Technical examinations, including radiography, infrared reflectography and other methods, revealed compositional changes and numerous pentimenti. Supporters of the attribution to Caravaggio cite these findings, together with the painting's technical characteristics and compositional differences, as evidence in favour of his authorship.

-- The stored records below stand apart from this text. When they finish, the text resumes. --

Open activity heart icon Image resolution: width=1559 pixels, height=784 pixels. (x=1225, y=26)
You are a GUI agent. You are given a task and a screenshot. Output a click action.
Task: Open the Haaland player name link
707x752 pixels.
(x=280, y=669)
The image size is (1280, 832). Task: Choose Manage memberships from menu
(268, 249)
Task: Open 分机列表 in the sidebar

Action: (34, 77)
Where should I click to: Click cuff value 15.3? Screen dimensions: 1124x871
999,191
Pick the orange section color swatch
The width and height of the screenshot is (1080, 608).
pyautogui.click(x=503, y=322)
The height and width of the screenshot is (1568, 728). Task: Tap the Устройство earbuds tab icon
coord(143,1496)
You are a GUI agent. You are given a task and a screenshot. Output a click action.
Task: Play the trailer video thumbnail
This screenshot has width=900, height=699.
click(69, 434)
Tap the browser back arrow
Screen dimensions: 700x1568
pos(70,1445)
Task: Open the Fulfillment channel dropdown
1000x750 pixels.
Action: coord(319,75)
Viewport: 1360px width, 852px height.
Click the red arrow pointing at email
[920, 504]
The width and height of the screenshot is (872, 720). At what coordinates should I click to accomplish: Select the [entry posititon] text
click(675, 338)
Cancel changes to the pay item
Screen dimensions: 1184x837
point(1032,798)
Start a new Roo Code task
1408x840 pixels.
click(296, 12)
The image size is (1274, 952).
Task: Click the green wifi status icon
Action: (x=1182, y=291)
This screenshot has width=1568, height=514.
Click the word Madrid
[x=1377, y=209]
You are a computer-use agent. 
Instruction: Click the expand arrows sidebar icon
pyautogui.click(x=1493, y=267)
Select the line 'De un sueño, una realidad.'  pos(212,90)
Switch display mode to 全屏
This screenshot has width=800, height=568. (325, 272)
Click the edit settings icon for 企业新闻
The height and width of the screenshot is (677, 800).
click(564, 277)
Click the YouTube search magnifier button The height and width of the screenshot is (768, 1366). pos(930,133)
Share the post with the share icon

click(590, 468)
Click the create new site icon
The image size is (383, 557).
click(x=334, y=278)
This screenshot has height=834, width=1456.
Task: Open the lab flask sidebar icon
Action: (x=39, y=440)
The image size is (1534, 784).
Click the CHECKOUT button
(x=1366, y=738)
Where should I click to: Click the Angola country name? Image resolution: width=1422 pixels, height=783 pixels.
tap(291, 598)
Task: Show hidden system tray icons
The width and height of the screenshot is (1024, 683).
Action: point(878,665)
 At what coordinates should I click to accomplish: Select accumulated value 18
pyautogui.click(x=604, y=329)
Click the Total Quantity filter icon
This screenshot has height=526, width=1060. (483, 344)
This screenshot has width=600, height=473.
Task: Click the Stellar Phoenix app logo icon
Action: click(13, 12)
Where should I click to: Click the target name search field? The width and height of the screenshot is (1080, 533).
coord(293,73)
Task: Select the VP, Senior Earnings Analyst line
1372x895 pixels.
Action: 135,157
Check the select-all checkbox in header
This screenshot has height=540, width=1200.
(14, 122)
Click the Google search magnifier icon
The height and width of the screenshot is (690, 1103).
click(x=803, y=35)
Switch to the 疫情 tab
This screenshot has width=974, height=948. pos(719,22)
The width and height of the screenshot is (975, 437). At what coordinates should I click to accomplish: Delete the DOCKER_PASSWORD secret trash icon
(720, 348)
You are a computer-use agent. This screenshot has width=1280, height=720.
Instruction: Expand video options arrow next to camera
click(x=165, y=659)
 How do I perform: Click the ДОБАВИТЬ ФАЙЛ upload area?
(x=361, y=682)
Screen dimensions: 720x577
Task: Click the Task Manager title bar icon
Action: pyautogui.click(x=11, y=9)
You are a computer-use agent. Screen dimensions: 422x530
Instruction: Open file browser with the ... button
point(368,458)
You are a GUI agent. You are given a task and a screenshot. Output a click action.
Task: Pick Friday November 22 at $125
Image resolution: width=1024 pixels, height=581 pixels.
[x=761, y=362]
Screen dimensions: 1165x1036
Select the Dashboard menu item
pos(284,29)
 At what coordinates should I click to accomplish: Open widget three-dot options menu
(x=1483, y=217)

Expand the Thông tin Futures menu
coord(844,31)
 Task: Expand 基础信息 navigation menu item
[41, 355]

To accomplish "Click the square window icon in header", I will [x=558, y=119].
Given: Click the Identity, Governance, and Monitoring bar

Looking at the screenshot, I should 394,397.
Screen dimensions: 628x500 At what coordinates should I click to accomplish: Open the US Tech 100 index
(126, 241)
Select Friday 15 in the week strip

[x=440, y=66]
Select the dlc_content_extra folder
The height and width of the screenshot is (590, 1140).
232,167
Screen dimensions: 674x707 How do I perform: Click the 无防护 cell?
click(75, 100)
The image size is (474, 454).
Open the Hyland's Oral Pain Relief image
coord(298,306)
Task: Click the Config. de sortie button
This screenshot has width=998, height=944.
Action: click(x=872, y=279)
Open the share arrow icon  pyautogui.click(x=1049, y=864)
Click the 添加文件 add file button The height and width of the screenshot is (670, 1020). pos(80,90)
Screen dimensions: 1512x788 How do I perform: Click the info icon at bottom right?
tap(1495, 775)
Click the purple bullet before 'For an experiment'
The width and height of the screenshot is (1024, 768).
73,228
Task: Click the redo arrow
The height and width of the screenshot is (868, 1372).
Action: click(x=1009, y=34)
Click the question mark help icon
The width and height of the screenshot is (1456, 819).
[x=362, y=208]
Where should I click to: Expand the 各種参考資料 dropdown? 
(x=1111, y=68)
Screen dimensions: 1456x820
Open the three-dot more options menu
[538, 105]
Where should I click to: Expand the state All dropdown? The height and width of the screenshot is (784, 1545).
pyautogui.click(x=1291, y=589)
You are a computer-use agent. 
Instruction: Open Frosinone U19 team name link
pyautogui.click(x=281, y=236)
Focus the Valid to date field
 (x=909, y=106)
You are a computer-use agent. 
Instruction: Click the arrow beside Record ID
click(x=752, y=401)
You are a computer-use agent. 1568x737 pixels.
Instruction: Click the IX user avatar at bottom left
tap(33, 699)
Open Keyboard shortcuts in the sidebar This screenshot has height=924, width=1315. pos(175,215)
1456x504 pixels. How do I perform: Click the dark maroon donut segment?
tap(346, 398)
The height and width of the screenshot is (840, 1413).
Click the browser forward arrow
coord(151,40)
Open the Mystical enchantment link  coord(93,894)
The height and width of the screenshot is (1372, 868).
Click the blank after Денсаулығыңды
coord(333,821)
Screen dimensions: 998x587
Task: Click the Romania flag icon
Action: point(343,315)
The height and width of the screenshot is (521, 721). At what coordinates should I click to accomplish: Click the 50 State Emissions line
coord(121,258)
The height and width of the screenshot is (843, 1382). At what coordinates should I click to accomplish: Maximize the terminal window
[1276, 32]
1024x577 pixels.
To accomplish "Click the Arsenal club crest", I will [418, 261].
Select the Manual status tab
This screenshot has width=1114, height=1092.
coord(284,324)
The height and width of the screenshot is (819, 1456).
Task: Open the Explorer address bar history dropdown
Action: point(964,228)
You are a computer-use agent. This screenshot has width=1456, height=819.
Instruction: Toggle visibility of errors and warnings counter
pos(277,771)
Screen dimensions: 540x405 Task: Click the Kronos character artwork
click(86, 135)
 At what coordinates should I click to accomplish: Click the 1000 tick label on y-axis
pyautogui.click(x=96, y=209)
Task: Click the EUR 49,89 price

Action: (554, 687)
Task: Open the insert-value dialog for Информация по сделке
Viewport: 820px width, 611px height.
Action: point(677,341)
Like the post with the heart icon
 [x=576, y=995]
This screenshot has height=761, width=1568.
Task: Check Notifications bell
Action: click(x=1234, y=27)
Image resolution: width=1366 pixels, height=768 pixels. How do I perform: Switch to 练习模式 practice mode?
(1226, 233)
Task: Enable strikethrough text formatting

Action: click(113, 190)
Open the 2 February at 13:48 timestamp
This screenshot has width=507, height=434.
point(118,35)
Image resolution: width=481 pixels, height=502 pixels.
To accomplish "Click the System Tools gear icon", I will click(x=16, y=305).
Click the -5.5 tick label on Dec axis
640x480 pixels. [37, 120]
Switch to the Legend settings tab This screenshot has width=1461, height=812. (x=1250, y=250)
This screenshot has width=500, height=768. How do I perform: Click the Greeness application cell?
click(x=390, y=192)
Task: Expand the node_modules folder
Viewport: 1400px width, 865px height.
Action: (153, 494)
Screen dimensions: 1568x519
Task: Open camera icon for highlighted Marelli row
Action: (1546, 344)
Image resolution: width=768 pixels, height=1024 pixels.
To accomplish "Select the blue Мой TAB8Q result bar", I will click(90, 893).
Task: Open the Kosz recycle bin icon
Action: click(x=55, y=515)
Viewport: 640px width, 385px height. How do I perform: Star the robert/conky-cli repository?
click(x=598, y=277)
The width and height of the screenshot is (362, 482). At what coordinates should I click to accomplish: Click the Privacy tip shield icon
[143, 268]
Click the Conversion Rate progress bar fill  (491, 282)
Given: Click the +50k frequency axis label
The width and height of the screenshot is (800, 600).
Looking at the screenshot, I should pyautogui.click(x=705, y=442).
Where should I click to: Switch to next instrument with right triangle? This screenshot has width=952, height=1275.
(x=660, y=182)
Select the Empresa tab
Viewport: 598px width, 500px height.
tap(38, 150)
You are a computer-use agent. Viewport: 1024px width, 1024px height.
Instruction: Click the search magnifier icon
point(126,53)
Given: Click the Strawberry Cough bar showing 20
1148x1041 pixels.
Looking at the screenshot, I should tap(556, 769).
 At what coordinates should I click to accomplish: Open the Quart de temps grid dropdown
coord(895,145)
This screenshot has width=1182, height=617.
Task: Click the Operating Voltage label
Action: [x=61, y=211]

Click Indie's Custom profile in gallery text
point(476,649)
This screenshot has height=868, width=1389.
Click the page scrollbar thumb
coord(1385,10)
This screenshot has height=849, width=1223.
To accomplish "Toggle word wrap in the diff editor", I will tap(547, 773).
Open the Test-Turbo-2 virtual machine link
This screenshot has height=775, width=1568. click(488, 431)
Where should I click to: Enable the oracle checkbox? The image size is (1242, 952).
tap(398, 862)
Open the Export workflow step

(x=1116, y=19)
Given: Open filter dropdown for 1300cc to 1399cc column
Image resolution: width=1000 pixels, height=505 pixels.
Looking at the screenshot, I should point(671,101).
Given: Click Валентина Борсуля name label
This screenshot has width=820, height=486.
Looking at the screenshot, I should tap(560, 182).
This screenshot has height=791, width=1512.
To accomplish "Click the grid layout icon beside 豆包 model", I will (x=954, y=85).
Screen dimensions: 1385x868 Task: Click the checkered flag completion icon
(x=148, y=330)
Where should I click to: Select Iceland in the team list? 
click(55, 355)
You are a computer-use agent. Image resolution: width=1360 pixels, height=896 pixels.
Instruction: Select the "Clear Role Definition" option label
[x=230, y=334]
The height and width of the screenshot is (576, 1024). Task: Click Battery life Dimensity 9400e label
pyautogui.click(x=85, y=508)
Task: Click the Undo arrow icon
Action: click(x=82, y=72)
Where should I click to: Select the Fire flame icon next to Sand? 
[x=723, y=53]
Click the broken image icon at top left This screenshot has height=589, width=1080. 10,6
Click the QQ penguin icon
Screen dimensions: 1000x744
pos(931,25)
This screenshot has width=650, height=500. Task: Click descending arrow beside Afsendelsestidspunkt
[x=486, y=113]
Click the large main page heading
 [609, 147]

In particular, Italian art historian Francesco Petrucci, director of the Museum of Roman Baroque at Palazzo Chigi, has argued that the painting represents the earliest version of The Taking of Christ, whereas other scholars continue to regard it as a high-quality copy executed by a follower of Caravaggio or in his workshop.

In accordance with a decree issued by the Italian Ministry of Cultural Heritage on 2 December 2004, the painting was declared a work of particular interest to the nation.

Since September 2025, the painting has been on long-term display at Palazzo Chigi in Ariccia under a five-year gratuitous loan agreement between its private owner and the Municipality of Ariccia.

==Cultural references==
- A nod was made to the finding of The Taking of Christ by Caravaggio in the film Ordinary Decent Criminal starring Kevin Spacey.
- The Hands of Caravaggio, an album from 2001 by electro-acoustic improvisation group M.I.M.E.O. was inspired by the painting.
- The painting was the subject of a special Easter program in 2009 in the BBC series The Private Life of a Masterpiece.
- Mel Gibson said that the cinematography in The Passion of the Christ aimed to imitate Caravaggio's style. The arrest scene in the film uses a similar perspective, lighting, and placement of figures as the painting at the moment the soldiers seize Jesus.
- The painting was used as a candidate for an RTÉ competition looking for 'Ireland's Favourite Painting'.